We Found The One Edge Your NFL Bets Might Have Over Vegas


Vegas is notoriously hard to beat. But as the NFL season gets started Thursday, there’s some promise for gamblers in betting on projected team win totals. Half-win totals from 8.5 on down seem to be very solid bets to hit the over, even when accounting for the vigorish, or house margin.

Money-line data is only available for a subset of the years for which we have win totals, but using a curated data set covering 2003 through 2018 provided by FiveThirtyEight contributor Greg Guglielmo, I calculated the implied probability that a team would hit the over for each half-win total below nine wins and compared it to the actual win percentage of those NFL teams. Surprisingly, there appears to be an edge.

Vegas typically wants a healthy margin on its action — the vigorish on win totals averages about 30 percent. But blindly betting the over on half-point totals from 5.5 to 8.5 wins since 2003 is nearly a push, with the house netting just a percentage point edge.
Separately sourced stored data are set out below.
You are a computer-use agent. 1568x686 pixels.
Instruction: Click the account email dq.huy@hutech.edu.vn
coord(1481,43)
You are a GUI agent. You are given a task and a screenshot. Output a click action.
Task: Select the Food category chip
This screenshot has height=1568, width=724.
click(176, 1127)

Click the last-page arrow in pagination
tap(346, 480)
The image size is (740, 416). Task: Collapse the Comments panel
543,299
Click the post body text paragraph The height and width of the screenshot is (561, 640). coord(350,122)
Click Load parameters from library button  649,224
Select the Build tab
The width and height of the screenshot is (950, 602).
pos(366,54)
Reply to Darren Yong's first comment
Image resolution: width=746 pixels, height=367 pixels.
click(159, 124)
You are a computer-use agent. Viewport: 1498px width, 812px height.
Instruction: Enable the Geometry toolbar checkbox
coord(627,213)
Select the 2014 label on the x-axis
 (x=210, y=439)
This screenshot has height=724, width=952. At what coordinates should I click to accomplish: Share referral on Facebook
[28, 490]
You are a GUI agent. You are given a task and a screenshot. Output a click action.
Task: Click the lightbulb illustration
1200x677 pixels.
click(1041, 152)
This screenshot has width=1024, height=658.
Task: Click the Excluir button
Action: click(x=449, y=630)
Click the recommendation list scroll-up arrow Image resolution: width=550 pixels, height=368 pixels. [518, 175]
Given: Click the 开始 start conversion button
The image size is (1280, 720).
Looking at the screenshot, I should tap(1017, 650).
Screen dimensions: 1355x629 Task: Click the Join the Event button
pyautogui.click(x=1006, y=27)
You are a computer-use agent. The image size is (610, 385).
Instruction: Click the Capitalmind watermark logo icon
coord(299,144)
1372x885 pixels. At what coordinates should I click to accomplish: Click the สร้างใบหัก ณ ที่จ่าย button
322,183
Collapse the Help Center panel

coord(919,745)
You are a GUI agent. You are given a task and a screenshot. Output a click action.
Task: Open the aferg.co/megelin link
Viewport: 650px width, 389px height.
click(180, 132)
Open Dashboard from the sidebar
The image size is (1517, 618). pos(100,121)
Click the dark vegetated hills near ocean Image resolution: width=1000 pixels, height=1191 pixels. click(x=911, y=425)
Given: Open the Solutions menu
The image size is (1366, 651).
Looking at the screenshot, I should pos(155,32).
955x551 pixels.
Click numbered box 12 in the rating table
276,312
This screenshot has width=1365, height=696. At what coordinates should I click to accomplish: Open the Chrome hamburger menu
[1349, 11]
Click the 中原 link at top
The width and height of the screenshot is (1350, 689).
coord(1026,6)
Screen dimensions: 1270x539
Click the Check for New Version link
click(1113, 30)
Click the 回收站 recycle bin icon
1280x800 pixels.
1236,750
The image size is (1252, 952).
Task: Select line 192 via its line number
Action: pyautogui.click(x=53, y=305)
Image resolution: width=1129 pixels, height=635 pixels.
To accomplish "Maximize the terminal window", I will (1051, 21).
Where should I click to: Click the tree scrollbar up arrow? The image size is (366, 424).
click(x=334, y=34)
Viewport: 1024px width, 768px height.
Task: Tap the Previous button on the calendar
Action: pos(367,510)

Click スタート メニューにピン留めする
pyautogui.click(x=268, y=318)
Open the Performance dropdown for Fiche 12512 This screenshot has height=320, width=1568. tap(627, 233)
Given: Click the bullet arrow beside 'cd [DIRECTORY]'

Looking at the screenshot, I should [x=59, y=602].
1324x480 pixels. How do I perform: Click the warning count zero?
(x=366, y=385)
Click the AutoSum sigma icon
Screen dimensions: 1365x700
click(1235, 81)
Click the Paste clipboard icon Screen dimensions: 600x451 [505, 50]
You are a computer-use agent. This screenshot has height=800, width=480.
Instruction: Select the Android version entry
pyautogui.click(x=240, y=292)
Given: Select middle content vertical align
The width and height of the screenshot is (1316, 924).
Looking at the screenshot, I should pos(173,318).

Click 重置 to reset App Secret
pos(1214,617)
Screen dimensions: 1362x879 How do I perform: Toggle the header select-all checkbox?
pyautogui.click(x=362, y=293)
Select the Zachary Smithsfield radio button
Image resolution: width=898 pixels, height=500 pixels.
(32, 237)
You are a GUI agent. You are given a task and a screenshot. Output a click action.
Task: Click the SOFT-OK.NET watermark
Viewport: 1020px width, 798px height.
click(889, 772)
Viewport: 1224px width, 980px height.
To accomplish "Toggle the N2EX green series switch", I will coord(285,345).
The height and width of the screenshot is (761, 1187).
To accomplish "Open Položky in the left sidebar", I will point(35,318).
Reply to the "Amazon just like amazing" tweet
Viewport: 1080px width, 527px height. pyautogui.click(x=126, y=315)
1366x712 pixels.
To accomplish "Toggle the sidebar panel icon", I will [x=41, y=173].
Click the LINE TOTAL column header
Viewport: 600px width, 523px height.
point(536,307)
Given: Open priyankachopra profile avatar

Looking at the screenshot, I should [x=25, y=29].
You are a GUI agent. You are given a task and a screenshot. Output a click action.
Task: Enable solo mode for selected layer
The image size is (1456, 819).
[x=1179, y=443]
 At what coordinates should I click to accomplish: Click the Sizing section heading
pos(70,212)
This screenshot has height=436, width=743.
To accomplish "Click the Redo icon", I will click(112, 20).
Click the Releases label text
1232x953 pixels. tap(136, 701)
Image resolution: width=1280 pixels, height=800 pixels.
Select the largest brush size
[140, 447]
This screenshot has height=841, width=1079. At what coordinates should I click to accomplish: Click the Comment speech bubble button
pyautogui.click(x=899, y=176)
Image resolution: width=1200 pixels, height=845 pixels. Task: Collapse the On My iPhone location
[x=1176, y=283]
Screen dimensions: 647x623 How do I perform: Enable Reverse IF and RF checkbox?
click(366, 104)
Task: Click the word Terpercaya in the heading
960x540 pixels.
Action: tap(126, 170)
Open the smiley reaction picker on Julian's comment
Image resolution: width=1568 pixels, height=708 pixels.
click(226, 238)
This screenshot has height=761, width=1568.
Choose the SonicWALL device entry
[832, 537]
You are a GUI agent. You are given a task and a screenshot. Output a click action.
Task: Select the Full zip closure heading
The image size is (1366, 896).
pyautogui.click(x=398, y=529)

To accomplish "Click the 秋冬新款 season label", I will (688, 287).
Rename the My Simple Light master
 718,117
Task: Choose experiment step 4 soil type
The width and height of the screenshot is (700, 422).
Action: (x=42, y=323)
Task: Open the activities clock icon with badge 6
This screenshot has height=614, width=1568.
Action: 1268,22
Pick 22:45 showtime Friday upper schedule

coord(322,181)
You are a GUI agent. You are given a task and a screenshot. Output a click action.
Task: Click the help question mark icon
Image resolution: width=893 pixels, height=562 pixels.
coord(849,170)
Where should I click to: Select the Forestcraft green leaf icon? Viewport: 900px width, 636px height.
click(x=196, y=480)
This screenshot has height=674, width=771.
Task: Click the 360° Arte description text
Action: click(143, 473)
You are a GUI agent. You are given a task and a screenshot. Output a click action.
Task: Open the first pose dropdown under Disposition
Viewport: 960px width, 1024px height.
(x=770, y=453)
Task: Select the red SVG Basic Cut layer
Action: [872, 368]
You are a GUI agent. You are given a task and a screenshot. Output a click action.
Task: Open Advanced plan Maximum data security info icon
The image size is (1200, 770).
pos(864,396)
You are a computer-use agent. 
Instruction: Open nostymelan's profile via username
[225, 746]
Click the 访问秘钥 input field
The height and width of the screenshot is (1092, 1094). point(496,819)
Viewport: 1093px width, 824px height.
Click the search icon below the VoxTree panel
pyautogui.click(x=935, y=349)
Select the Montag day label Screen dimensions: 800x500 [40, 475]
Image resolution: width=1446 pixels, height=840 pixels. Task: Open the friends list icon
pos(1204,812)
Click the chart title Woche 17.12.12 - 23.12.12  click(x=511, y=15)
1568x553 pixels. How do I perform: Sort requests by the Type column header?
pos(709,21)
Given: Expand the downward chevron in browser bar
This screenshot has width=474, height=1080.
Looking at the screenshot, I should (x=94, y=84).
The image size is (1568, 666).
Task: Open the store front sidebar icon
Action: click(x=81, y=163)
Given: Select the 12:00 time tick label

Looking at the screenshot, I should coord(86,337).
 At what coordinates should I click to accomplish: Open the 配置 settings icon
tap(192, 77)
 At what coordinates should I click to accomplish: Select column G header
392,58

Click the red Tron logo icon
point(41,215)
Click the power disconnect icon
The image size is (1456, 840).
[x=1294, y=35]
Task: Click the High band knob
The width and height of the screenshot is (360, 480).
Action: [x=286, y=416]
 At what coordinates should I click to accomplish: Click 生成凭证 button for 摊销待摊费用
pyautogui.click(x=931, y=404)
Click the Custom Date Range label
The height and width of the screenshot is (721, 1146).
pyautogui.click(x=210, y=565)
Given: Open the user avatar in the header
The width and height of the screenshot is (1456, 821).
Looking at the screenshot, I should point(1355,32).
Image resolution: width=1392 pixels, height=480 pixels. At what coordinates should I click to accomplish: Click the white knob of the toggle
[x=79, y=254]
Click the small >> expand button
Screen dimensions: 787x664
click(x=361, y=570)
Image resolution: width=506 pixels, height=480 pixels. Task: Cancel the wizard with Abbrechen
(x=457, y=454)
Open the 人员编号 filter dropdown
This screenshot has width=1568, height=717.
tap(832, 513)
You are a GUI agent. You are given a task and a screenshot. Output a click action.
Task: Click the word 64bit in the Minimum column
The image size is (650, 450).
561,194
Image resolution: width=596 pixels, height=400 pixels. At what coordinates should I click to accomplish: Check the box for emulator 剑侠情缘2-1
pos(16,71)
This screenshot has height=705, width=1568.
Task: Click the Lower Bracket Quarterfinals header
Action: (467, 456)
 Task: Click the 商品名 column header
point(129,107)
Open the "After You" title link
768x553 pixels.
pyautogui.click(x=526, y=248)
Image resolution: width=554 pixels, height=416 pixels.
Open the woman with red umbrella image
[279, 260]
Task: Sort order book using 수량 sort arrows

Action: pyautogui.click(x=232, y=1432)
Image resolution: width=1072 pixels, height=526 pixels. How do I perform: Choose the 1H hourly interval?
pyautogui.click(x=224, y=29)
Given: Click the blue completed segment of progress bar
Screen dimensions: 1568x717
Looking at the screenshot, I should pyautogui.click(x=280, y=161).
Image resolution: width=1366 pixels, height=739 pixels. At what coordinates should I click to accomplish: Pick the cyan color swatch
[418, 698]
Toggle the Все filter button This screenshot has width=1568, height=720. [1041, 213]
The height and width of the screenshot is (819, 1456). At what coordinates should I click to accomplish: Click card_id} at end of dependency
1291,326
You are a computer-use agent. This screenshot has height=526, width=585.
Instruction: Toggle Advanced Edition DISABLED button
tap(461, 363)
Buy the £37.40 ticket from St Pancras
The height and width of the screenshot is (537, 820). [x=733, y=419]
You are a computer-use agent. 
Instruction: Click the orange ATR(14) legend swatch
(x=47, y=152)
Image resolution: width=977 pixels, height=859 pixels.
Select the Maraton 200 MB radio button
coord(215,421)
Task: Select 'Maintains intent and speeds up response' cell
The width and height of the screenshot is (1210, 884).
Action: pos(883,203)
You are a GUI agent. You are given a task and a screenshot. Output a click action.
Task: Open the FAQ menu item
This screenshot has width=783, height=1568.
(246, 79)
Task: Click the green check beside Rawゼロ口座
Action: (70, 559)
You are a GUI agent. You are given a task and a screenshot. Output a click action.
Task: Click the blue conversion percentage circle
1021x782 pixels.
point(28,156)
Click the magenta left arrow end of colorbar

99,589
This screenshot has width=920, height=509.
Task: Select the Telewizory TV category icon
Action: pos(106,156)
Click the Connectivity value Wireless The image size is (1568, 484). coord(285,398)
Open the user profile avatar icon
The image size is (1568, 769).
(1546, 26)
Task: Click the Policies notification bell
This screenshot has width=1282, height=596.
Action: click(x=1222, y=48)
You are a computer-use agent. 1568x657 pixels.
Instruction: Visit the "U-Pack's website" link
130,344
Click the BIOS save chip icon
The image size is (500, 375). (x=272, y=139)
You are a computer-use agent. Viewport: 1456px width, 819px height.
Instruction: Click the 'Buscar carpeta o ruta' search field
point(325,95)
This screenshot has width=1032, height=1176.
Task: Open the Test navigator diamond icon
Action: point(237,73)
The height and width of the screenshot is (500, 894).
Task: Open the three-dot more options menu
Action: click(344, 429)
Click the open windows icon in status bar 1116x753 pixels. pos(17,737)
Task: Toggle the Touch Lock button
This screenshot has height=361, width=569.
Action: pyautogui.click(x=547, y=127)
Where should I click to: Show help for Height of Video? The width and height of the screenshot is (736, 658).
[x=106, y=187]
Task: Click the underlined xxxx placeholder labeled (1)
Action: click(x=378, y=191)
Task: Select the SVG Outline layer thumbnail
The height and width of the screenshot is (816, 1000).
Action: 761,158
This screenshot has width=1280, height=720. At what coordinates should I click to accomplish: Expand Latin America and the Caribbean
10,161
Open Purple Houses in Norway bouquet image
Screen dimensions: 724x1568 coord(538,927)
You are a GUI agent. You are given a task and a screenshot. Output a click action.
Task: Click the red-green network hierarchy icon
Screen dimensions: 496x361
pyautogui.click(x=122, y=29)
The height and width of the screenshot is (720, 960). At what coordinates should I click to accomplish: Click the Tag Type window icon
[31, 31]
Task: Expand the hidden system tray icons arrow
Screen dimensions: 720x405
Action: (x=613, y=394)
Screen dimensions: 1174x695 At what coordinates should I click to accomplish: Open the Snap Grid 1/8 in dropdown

And if you were to bet any of the half-point totals where the under is favored (indicated by a money line that is positive), you would actually come ahead, beating the house by 3 percentage points. Put in a way more familiar to gamblers: If you bet $100 on each of the 110 half-point overs in the sample with positive money lines, you’d come out ahead $330.

So why is there a systematic undervaluing of teams with half-point win predictions? One possible explanation might be that the public isn’t exactly sure how to value them; half-point totals aren’t particularly intuitive to bet. Additionally, perhaps there hasn’t been a widespread interest in surveying historical odds and win predictions, so bettors may not be particularly aware of the lack of calibration of the closing lines.

I ran this finding by professional bettor Seth Burn, and he pointed out that half-point win totals with the under favored don’t appear to exist currently, so perhaps the edge has already been squeezed out of the market. Or perhaps it’s a phantom edge that never really existed in the first place.